*** Opening Source data ***

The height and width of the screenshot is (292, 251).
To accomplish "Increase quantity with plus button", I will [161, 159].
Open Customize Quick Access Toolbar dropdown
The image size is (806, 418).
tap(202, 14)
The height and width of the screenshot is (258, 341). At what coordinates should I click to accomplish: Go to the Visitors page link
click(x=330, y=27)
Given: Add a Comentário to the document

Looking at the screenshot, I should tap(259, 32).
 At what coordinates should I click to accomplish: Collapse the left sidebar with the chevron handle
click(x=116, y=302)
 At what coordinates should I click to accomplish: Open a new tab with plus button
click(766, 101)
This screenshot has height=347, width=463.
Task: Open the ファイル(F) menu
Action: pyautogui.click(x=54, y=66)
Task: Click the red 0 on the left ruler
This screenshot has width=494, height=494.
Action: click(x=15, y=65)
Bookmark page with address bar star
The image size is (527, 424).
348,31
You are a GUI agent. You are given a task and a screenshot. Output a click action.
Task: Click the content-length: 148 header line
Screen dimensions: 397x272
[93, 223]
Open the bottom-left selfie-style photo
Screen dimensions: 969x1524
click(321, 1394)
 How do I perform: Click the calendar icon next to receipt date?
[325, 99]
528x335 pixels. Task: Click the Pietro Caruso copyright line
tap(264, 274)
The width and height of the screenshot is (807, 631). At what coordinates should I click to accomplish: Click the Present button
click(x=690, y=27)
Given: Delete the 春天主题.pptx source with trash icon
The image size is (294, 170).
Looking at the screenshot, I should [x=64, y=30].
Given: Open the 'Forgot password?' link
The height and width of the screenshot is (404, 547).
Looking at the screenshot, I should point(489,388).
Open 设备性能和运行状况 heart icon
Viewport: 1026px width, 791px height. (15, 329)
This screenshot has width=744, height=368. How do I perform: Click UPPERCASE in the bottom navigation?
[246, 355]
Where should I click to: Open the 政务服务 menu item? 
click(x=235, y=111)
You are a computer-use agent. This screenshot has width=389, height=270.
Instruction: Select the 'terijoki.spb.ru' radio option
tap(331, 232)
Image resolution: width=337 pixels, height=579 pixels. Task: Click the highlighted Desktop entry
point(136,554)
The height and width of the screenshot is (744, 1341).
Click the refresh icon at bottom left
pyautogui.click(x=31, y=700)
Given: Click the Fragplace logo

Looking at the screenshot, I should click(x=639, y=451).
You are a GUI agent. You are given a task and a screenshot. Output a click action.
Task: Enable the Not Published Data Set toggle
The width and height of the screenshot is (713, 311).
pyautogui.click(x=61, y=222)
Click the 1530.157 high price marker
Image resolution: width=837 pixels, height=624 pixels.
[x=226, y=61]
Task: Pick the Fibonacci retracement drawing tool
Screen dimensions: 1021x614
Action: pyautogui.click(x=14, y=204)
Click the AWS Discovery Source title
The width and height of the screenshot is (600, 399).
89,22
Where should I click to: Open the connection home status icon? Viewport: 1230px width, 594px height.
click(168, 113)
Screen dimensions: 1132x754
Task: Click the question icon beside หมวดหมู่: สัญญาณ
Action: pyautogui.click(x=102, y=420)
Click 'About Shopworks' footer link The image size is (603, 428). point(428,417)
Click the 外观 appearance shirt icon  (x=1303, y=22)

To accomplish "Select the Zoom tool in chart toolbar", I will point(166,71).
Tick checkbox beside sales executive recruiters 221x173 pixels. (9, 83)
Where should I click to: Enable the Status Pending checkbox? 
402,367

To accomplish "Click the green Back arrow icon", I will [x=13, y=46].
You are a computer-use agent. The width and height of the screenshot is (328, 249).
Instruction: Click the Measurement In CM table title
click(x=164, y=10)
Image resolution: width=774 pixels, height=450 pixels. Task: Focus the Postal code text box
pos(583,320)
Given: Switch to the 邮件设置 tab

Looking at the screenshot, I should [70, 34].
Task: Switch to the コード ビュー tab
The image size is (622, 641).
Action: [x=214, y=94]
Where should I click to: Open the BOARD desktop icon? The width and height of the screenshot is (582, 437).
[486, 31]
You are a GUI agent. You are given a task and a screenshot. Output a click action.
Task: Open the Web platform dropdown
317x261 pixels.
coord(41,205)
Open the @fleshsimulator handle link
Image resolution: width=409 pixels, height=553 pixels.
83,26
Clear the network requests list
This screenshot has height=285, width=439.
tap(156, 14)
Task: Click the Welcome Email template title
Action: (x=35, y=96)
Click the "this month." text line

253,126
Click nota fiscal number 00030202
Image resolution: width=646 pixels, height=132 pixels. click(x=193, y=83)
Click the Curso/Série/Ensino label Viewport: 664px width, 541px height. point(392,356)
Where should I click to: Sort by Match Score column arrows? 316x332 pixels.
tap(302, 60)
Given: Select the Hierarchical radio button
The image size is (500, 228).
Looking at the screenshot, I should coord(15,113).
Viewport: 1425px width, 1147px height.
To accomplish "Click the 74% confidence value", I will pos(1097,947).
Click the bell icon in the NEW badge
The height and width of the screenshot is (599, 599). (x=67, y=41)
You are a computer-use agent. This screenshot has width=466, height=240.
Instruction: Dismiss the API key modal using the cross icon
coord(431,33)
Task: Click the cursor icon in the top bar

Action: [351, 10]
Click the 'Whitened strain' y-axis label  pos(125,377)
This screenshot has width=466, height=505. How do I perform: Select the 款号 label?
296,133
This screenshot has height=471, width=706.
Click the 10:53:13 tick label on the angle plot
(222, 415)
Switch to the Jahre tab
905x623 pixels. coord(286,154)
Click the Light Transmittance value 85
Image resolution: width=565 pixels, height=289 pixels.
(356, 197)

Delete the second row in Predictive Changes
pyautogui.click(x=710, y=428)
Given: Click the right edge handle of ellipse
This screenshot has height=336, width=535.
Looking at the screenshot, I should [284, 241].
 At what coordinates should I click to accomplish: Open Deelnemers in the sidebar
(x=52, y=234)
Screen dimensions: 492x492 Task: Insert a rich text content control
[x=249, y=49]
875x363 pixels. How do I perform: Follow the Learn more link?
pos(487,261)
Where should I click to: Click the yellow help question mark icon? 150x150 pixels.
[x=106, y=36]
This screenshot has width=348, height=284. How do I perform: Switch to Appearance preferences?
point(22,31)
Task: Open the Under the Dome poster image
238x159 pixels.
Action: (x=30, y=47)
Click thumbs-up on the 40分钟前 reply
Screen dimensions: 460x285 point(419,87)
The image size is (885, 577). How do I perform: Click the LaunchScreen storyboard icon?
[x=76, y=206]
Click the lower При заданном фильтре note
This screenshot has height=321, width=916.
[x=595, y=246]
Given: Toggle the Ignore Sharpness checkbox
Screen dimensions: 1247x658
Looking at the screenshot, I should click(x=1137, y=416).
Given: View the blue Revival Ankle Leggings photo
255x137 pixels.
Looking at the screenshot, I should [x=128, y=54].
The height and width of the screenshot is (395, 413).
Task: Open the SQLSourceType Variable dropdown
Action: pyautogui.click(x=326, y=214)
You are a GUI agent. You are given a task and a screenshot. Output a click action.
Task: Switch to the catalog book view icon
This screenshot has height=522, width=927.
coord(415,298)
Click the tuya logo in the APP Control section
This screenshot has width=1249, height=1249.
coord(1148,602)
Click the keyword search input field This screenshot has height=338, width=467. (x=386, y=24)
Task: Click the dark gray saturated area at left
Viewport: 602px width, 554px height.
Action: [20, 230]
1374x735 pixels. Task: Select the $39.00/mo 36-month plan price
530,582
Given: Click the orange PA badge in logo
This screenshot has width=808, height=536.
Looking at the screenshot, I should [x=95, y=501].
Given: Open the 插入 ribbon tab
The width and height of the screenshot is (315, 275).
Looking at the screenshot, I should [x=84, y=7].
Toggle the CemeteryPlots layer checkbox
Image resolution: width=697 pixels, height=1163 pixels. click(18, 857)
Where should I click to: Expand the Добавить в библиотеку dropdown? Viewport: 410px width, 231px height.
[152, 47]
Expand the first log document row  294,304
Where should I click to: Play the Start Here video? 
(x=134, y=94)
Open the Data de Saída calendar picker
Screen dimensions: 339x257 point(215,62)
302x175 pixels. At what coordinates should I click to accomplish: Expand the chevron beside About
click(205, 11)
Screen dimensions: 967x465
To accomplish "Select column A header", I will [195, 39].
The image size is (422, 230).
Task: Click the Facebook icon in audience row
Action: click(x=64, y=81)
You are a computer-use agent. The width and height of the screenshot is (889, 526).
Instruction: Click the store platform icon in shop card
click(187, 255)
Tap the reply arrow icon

*** Closing Source data ***

What you are asked to do :: Transcribe the records above exactly, but only from the line that contains "The width and height of the screenshot is (315, 275)." through their final line, inclusive.

Solution below ::
The width and height of the screenshot is (315, 275).
Looking at the screenshot, I should [x=84, y=7].
Toggle the CemeteryPlots layer checkbox
Image resolution: width=697 pixels, height=1163 pixels. click(18, 857)
Where should I click to: Expand the Добавить в библиотеку dropdown? Viewport: 410px width, 231px height.
[152, 47]
Expand the first log document row  294,304
Where should I click to: Play the Start Here video? 
(x=134, y=94)
Open the Data de Saída calendar picker
Screen dimensions: 339x257 point(215,62)
302x175 pixels. At what coordinates should I click to accomplish: Expand the chevron beside About
click(205, 11)
Screen dimensions: 967x465
To accomplish "Select column A header", I will [195, 39].
The image size is (422, 230).
Task: Click the Facebook icon in audience row
Action: click(x=64, y=81)
You are a computer-use agent. The width and height of the screenshot is (889, 526).
Instruction: Click the store platform icon in shop card
click(187, 255)
Tap the reply arrow icon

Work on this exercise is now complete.